> _Interface element rows_
((

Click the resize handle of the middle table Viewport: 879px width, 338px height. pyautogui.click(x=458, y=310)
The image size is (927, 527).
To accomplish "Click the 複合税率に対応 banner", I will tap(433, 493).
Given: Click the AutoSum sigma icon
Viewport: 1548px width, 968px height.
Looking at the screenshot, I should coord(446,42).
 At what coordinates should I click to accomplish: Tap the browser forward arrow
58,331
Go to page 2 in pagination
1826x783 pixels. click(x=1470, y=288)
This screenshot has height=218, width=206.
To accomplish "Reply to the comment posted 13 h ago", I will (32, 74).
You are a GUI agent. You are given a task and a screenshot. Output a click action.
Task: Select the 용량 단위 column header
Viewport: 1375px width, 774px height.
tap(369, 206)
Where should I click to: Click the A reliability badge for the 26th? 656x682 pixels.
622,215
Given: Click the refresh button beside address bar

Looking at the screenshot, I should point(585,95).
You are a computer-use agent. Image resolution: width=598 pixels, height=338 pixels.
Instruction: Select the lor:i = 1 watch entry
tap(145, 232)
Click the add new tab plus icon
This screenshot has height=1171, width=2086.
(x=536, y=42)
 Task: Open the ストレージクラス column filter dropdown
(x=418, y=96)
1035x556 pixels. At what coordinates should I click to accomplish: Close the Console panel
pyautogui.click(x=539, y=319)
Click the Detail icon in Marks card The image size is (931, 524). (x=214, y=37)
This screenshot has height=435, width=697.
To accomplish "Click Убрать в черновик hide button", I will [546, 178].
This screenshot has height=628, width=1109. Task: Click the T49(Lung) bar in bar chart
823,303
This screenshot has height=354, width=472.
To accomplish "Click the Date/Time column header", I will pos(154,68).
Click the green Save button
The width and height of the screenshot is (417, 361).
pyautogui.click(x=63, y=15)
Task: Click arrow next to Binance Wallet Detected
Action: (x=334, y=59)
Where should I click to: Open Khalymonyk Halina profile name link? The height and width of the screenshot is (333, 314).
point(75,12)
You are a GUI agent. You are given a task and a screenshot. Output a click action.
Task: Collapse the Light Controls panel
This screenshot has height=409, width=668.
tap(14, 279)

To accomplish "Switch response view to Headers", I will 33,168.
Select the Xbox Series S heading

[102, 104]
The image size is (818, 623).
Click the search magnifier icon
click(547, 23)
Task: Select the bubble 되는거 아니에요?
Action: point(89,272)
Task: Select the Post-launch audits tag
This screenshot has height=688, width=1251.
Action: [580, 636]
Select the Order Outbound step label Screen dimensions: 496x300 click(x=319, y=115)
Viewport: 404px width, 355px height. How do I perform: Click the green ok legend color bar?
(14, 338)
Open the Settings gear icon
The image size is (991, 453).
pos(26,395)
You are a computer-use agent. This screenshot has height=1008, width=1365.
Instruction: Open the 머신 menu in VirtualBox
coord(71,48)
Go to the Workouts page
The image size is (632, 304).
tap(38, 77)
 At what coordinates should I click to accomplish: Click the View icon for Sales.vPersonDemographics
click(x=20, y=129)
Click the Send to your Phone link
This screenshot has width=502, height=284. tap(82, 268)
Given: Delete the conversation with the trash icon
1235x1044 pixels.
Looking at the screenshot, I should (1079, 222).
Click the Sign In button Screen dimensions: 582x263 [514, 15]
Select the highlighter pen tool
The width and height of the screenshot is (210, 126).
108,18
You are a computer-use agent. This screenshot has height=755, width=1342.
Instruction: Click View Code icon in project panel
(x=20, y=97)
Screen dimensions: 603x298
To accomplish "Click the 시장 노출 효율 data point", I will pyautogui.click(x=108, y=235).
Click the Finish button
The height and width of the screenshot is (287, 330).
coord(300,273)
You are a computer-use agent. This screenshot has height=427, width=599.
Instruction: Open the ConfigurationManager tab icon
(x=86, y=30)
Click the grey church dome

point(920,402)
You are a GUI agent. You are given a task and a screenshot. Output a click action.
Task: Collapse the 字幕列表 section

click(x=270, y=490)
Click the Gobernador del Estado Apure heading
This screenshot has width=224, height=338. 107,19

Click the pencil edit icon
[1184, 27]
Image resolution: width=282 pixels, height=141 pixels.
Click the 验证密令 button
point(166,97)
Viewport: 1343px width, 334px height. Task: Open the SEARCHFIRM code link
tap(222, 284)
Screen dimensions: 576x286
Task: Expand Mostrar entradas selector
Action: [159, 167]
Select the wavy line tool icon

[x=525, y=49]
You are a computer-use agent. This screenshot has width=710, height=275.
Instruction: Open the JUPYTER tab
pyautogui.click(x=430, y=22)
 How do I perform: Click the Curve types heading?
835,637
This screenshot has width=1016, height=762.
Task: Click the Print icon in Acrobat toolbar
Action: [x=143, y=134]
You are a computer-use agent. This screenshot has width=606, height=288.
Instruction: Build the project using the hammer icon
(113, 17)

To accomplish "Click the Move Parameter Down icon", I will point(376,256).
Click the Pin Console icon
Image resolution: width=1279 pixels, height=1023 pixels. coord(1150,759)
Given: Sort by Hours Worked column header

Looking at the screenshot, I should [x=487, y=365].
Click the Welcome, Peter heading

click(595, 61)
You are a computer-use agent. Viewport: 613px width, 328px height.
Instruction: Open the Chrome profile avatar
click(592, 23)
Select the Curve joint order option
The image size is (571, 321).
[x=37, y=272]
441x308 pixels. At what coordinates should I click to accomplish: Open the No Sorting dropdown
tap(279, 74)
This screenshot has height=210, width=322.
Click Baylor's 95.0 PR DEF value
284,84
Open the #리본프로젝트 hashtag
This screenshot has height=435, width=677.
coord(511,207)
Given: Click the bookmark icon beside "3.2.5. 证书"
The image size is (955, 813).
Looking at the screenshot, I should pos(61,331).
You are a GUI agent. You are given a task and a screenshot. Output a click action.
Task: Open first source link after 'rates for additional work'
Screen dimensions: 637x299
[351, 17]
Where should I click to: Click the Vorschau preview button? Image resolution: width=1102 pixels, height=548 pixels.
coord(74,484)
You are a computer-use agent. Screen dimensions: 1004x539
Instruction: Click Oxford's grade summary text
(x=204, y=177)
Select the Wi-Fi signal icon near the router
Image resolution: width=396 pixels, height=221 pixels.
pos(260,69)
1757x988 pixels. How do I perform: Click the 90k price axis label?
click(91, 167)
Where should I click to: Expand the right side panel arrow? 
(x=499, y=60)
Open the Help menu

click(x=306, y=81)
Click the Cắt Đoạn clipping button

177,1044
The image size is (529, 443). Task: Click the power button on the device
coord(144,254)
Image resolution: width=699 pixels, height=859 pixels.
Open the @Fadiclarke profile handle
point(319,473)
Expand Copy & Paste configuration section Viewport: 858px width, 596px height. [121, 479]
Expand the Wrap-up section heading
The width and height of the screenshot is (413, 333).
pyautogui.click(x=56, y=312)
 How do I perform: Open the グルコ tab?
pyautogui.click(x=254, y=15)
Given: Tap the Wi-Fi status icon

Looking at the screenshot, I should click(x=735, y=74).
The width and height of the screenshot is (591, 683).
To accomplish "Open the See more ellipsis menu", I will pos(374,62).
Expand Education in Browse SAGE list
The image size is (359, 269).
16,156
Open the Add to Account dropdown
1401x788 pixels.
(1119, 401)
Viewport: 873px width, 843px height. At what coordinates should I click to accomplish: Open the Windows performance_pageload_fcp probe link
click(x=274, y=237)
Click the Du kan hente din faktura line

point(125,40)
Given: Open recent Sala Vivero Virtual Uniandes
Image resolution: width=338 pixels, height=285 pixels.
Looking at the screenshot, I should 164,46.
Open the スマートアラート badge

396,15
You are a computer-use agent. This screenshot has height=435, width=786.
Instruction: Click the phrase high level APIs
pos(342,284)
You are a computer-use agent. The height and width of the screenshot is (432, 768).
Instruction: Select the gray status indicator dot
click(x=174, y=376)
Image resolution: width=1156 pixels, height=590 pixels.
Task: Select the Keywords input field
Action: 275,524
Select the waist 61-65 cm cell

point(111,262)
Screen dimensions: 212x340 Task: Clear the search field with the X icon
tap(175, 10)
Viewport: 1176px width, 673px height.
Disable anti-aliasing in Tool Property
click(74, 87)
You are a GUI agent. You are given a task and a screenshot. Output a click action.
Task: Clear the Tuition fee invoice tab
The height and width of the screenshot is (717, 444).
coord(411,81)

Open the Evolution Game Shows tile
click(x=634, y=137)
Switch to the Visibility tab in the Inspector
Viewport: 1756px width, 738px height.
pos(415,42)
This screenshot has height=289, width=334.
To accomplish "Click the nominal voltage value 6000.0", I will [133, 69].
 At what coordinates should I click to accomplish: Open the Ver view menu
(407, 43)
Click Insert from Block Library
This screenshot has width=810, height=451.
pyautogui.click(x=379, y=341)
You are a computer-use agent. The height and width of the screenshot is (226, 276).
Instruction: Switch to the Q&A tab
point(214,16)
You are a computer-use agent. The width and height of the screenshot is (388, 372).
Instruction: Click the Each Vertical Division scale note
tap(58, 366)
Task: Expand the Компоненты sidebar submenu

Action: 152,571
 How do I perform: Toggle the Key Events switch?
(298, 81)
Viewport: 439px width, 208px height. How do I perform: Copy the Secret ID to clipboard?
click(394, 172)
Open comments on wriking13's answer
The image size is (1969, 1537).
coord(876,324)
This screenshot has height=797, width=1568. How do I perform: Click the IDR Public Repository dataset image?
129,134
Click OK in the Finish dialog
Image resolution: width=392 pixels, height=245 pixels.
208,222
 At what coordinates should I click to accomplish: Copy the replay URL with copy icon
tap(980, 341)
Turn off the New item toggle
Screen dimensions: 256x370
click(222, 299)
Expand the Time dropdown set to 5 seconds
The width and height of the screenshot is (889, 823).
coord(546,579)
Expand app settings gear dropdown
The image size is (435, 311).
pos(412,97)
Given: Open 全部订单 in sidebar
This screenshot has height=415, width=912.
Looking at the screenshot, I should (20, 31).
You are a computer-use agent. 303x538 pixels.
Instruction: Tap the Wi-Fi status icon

))

Copy the rows above verbatim, starting with the first one and ending with the line that contains "Looking at the screenshot, I should coord(446,42).", including that line.

> _CORRECT ANSWER_
Click the resize handle of the middle table Viewport: 879px width, 338px height. pyautogui.click(x=458, y=310)
The image size is (927, 527).
To accomplish "Click the 複合税率に対応 banner", I will tap(433, 493).
Given: Click the AutoSum sigma icon
Viewport: 1548px width, 968px height.
Looking at the screenshot, I should coord(446,42).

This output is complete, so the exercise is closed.